WHAT IS BEING ASKED:
Copy the lines below word for word, starting at the line containing "coordinates (572, 180)." and ending after the line containing "pyautogui.click(x=68, y=73)".

Stored data entries:
****************
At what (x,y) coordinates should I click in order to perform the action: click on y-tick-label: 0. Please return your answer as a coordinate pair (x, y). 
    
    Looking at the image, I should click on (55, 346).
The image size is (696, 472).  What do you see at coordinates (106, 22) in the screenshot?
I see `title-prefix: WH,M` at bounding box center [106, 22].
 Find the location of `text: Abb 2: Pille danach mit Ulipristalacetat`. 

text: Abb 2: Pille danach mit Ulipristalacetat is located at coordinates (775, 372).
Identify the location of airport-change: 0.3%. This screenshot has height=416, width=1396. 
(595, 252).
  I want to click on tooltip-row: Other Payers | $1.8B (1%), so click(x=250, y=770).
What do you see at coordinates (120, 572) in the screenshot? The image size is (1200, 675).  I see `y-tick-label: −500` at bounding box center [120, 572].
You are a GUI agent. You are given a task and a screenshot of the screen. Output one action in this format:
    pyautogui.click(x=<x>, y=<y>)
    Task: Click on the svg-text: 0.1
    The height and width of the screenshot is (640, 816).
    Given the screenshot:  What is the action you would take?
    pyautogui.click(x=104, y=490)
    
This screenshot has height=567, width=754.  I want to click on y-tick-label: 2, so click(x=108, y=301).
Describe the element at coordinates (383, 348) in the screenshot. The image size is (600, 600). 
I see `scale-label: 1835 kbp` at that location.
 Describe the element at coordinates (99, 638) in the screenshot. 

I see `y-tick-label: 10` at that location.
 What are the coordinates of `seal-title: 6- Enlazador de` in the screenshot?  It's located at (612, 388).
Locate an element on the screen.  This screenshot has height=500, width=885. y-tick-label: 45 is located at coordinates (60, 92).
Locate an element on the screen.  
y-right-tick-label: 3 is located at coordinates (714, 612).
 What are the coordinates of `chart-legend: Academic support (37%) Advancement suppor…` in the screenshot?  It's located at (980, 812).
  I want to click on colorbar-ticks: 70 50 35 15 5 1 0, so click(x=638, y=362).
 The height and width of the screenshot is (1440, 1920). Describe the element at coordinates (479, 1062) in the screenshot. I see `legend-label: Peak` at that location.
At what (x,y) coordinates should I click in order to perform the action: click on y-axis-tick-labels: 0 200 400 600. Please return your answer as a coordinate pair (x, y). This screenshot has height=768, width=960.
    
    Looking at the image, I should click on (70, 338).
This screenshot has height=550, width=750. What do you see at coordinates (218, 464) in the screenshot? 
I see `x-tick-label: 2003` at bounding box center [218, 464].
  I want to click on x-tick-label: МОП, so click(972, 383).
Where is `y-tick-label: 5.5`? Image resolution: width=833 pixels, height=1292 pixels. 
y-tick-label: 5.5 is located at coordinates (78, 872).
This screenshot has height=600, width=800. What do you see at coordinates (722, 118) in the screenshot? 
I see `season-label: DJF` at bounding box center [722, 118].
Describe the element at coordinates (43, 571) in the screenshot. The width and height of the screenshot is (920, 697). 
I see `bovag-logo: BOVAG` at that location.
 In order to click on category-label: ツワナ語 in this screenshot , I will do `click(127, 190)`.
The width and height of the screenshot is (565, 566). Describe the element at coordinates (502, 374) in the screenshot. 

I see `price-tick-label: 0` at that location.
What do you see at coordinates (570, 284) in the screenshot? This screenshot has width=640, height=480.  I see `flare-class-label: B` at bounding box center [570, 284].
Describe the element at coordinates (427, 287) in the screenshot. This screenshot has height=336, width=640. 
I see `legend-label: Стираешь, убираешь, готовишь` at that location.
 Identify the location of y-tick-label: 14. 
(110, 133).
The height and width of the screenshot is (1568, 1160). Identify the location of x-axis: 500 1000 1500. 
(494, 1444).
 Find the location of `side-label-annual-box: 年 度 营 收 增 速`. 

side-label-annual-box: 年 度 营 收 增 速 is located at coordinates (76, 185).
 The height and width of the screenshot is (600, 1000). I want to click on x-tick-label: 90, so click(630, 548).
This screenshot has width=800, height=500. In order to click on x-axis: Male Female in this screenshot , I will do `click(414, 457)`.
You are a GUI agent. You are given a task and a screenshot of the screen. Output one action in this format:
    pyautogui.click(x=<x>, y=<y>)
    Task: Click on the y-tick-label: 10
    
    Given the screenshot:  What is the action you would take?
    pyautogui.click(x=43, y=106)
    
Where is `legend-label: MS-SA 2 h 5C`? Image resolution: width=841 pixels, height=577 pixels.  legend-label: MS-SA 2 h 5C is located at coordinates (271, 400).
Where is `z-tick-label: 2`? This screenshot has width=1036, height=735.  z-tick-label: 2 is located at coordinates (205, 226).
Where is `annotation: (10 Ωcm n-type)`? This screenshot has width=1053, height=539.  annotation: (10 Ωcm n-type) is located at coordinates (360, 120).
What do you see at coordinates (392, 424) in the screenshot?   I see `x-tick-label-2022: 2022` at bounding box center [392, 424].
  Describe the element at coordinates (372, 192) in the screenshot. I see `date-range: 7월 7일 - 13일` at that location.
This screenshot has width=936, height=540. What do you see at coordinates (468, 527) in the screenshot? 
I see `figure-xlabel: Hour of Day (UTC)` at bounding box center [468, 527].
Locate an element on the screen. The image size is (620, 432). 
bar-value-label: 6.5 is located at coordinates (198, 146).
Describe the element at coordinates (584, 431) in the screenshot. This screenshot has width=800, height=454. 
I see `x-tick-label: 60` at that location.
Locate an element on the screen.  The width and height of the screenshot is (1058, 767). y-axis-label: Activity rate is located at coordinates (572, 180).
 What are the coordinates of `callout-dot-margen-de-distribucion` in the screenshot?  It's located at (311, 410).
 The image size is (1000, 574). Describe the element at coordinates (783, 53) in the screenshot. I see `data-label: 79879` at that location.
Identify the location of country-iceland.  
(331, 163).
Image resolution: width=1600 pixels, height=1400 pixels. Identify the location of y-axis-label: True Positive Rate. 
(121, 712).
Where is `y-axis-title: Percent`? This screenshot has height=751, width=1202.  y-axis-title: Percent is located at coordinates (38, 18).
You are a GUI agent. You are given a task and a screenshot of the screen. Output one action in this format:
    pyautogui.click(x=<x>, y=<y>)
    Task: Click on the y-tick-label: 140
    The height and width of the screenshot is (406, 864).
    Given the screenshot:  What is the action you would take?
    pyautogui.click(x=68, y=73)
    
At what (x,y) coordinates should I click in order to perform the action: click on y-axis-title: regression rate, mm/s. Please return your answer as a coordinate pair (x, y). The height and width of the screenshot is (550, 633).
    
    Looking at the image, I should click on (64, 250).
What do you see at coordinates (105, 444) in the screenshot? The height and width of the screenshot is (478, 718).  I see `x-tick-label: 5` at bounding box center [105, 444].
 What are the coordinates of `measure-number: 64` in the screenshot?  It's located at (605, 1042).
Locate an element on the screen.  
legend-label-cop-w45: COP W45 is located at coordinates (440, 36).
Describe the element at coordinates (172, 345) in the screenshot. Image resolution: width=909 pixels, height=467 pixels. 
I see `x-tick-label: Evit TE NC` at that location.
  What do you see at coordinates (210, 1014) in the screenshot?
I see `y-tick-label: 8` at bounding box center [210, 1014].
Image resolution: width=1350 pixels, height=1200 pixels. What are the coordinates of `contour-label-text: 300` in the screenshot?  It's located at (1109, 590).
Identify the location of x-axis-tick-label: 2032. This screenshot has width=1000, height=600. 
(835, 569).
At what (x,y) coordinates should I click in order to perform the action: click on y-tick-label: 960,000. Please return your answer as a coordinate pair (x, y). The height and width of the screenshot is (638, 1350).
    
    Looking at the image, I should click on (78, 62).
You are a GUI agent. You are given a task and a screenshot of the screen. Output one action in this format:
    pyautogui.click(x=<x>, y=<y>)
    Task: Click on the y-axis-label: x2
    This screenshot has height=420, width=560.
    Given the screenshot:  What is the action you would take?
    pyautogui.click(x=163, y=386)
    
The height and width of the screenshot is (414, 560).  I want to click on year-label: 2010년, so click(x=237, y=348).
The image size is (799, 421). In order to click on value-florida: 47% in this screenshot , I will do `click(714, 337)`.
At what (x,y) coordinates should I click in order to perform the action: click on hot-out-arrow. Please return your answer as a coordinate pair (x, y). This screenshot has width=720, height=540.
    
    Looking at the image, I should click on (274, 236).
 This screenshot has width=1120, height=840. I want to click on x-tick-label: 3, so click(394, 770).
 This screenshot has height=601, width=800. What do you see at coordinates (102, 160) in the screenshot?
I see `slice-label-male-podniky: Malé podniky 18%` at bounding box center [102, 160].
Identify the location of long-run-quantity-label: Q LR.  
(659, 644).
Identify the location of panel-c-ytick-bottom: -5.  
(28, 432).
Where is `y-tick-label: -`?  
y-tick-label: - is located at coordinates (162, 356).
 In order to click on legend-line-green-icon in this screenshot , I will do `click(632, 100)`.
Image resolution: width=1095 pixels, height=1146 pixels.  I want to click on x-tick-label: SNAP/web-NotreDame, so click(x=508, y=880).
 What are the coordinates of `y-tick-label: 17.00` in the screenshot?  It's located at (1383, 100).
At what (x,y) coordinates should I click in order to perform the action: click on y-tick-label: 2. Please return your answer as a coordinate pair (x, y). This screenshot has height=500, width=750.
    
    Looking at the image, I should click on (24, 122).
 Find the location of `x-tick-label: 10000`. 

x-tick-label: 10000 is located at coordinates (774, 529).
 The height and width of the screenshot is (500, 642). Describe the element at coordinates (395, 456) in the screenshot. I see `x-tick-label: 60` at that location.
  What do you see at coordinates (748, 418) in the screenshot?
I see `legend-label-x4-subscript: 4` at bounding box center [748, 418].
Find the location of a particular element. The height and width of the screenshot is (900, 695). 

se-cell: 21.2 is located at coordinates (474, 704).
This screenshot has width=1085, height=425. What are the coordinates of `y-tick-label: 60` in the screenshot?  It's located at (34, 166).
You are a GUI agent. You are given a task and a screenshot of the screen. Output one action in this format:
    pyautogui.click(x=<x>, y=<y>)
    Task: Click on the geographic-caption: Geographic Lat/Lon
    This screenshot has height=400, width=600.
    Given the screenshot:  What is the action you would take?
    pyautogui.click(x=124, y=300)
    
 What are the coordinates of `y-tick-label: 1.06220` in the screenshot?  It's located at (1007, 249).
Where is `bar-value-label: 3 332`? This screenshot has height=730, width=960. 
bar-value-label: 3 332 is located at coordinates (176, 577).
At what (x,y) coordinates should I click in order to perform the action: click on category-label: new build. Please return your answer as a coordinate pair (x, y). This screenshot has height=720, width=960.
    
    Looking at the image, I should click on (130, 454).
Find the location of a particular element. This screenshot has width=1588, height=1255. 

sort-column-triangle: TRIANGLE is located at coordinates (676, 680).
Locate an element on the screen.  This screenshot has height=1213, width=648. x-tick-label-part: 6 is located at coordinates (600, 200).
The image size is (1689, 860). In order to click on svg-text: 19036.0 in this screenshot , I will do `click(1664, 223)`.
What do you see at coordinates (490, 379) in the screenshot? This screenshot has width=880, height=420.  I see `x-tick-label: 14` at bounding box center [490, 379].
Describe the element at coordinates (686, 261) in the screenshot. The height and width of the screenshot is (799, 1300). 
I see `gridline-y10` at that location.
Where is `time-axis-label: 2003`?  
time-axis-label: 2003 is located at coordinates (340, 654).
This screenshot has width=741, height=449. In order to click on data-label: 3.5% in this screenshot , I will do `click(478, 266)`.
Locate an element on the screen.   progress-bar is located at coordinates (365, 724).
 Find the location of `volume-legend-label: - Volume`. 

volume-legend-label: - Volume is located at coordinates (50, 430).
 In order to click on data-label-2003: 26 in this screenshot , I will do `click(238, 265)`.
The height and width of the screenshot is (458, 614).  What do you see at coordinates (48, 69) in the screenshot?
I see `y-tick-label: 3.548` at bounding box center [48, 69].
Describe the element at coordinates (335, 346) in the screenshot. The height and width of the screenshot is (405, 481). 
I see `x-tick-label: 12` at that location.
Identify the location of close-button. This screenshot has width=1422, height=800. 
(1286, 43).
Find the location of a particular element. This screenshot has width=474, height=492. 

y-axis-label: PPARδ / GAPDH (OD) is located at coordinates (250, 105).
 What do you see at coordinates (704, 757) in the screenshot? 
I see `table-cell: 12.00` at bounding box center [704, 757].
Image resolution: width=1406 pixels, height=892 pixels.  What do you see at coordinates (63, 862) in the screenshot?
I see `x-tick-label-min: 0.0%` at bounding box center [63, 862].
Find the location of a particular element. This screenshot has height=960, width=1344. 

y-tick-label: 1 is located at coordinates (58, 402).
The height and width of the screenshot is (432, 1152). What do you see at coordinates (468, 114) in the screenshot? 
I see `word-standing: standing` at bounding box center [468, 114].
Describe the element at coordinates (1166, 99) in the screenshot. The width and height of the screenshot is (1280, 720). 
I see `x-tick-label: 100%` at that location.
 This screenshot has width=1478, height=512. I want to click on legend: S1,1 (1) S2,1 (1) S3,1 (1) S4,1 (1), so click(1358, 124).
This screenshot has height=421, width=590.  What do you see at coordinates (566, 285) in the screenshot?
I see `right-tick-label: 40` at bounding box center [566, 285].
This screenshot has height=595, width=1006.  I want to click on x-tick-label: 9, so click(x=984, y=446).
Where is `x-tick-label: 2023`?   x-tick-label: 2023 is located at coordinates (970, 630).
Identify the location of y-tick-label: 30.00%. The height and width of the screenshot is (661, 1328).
****************
ANSWER BELOW:
Locate an element on the screen.  The width and height of the screenshot is (1058, 767). y-axis-label: Activity rate is located at coordinates (572, 180).
 What are the coordinates of `callout-dot-margen-de-distribucion` in the screenshot?  It's located at (311, 410).
 The image size is (1000, 574). Describe the element at coordinates (783, 53) in the screenshot. I see `data-label: 79879` at that location.
Identify the location of country-iceland.  
(331, 163).
Image resolution: width=1600 pixels, height=1400 pixels. Identify the location of y-axis-label: True Positive Rate. 
(121, 712).
Where is `y-axis-title: Percent`? This screenshot has height=751, width=1202.  y-axis-title: Percent is located at coordinates (38, 18).
You are a GUI agent. You are given a task and a screenshot of the screen. Output one action in this format:
    pyautogui.click(x=<x>, y=<y>)
    Task: Click on the y-tick-label: 140
    The height and width of the screenshot is (406, 864).
    Given the screenshot:  What is the action you would take?
    pyautogui.click(x=68, y=73)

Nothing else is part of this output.